What to work on:
Reproduce verbatim the lines of the material from the line containing "The width and height of the screenshot is (1568, 723)." to the line containing "Looking at the screenshot, I should [874, 1015].", with both of those lines included.

Records provided:
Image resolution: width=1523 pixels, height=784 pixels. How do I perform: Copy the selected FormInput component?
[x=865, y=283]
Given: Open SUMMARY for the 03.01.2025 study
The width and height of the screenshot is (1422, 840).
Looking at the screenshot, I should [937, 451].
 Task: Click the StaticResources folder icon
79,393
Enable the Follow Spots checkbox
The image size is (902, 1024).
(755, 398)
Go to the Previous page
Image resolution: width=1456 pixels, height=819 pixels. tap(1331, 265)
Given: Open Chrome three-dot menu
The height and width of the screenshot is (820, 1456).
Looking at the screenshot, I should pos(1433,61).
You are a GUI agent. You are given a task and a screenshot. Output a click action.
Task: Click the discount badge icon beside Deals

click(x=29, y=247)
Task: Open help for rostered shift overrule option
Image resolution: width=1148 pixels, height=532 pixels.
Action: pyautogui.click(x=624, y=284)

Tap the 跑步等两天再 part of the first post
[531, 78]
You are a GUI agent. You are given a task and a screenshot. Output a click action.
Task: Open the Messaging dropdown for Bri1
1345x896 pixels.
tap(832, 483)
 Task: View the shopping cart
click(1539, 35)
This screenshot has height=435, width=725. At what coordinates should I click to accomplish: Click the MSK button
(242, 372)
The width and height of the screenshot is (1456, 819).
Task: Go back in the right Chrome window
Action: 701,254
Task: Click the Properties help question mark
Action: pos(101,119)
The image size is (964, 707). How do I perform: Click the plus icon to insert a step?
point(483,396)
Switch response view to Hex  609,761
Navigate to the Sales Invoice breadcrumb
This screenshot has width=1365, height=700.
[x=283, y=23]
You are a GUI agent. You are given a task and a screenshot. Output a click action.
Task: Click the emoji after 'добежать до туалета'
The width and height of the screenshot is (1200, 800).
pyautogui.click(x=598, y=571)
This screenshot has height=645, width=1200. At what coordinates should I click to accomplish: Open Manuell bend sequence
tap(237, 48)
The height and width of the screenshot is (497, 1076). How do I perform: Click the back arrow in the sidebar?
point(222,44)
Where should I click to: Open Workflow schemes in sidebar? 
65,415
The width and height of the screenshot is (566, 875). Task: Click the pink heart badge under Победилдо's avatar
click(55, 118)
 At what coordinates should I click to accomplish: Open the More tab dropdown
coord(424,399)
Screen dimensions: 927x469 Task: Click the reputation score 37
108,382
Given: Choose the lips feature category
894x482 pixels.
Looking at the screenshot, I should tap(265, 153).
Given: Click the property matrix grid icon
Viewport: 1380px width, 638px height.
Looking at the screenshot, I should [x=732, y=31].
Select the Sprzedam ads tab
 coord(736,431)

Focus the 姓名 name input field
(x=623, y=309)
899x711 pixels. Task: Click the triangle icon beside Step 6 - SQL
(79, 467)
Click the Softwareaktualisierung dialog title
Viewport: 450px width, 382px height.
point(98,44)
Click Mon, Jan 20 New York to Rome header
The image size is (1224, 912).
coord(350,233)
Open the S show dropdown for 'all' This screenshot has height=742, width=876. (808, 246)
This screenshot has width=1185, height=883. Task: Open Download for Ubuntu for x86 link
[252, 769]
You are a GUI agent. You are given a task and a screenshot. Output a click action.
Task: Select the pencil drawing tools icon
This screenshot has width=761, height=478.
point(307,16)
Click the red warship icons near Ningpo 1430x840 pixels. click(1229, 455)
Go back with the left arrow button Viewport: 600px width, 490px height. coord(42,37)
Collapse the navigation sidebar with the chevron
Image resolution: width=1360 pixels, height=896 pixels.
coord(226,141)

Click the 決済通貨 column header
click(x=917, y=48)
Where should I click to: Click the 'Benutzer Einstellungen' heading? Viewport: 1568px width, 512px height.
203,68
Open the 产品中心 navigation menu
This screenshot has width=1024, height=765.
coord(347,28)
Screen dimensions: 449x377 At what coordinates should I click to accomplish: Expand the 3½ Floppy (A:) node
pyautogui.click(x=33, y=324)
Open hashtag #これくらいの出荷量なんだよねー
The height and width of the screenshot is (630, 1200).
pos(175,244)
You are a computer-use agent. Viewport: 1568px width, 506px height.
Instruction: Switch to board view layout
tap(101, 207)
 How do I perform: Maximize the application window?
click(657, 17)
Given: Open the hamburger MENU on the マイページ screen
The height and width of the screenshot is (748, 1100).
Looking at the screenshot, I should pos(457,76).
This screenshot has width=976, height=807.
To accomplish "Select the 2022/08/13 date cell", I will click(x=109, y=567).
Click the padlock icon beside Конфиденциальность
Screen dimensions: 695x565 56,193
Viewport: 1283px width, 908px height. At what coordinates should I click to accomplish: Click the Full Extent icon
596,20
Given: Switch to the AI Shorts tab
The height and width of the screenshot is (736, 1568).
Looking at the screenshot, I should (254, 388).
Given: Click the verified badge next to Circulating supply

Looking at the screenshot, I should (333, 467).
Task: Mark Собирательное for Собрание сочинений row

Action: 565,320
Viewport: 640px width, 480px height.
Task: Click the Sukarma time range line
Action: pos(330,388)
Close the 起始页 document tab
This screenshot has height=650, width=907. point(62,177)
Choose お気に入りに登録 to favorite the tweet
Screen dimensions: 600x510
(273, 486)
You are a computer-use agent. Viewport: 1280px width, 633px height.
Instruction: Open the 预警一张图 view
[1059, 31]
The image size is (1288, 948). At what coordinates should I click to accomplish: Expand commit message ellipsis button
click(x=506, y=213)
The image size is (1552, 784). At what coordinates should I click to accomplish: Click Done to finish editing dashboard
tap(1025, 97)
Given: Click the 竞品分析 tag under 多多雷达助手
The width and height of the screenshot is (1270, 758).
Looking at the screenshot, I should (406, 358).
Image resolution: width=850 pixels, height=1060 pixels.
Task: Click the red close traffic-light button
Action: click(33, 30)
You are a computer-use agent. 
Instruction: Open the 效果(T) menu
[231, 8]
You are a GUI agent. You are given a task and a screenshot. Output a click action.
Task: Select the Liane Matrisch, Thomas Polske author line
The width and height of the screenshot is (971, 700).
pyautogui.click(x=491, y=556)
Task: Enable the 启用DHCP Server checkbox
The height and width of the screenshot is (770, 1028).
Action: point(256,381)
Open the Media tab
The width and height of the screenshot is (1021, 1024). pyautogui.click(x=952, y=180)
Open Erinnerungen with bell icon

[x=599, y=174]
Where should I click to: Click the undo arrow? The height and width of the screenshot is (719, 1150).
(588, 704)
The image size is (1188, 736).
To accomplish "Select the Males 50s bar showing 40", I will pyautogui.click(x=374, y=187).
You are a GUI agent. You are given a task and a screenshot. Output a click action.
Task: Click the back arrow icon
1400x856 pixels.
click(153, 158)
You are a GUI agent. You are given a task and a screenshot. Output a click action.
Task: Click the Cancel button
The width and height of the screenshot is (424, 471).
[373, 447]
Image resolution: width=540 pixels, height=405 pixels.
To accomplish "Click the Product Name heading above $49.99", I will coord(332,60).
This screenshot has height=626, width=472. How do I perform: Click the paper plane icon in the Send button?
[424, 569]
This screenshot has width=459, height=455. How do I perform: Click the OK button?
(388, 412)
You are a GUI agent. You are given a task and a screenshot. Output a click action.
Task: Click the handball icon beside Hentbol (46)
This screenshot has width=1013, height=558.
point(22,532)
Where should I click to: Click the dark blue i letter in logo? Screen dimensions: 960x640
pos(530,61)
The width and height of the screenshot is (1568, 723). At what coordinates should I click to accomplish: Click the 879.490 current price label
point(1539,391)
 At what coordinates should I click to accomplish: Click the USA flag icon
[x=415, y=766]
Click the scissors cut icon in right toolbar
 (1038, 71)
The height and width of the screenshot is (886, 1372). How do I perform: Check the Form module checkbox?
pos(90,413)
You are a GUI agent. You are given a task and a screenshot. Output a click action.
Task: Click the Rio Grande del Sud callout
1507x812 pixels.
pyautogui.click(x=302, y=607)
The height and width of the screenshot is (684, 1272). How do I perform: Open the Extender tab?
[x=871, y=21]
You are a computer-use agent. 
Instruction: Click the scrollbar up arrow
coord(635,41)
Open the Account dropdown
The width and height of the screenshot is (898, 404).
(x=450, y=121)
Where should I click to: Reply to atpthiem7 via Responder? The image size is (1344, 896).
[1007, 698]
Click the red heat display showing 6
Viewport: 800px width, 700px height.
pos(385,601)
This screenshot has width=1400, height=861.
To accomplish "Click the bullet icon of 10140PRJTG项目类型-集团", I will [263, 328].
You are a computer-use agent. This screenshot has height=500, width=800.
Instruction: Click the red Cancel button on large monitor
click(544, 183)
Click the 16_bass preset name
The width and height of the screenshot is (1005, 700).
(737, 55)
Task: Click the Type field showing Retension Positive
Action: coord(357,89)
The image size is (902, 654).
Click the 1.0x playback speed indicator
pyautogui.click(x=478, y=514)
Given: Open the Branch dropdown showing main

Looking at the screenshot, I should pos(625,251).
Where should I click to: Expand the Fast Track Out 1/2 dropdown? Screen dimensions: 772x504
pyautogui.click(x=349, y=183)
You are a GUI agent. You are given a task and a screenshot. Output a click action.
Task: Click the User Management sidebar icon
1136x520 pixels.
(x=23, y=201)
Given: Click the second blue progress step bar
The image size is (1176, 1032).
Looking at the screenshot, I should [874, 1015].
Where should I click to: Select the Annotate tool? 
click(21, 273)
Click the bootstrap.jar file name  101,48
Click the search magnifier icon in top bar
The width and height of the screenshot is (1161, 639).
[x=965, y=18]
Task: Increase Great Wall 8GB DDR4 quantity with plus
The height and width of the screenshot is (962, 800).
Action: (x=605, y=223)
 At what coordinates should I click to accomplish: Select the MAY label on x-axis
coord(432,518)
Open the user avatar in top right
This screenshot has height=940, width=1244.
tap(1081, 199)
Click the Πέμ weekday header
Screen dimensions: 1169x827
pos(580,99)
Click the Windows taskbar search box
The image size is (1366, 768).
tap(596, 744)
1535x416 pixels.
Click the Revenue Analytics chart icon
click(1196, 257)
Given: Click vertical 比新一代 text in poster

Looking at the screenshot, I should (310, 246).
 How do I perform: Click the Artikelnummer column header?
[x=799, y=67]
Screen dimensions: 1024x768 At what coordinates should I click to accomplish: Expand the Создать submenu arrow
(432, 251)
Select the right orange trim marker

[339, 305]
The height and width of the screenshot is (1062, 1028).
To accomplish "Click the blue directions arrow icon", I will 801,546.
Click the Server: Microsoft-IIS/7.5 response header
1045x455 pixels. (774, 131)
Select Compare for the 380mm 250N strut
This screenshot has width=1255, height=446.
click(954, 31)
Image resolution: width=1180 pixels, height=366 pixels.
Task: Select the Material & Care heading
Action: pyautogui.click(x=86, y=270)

The response:
The width and height of the screenshot is (1568, 723). At what coordinates should I click to accomplish: Click the 879.490 current price label
point(1539,391)
 At what coordinates should I click to accomplish: Click the USA flag icon
[x=415, y=766]
Click the scissors cut icon in right toolbar
 (1038, 71)
The height and width of the screenshot is (886, 1372). How do I perform: Check the Form module checkbox?
pos(90,413)
You are a GUI agent. You are given a task and a screenshot. Output a click action.
Task: Click the Rio Grande del Sud callout
1507x812 pixels.
pyautogui.click(x=302, y=607)
The height and width of the screenshot is (684, 1272). How do I perform: Open the Extender tab?
[x=871, y=21]
You are a computer-use agent. 
Instruction: Click the scrollbar up arrow
coord(635,41)
Open the Account dropdown
The width and height of the screenshot is (898, 404).
(x=450, y=121)
Where should I click to: Reply to atpthiem7 via Responder? The image size is (1344, 896).
[1007, 698]
Click the red heat display showing 6
Viewport: 800px width, 700px height.
pos(385,601)
This screenshot has width=1400, height=861.
To accomplish "Click the bullet icon of 10140PRJTG项目类型-集团", I will [263, 328].
You are a computer-use agent. This screenshot has height=500, width=800.
Instruction: Click the red Cancel button on large monitor
click(544, 183)
Click the 16_bass preset name
The width and height of the screenshot is (1005, 700).
(737, 55)
Task: Click the Type field showing Retension Positive
Action: coord(357,89)
The image size is (902, 654).
Click the 1.0x playback speed indicator
pyautogui.click(x=478, y=514)
Given: Open the Branch dropdown showing main

Looking at the screenshot, I should pos(625,251).
Where should I click to: Expand the Fast Track Out 1/2 dropdown? Screen dimensions: 772x504
pyautogui.click(x=349, y=183)
You are a GUI agent. You are given a task and a screenshot. Output a click action.
Task: Click the User Management sidebar icon
1136x520 pixels.
(x=23, y=201)
Given: Click the second blue progress step bar
The image size is (1176, 1032).
Looking at the screenshot, I should [874, 1015].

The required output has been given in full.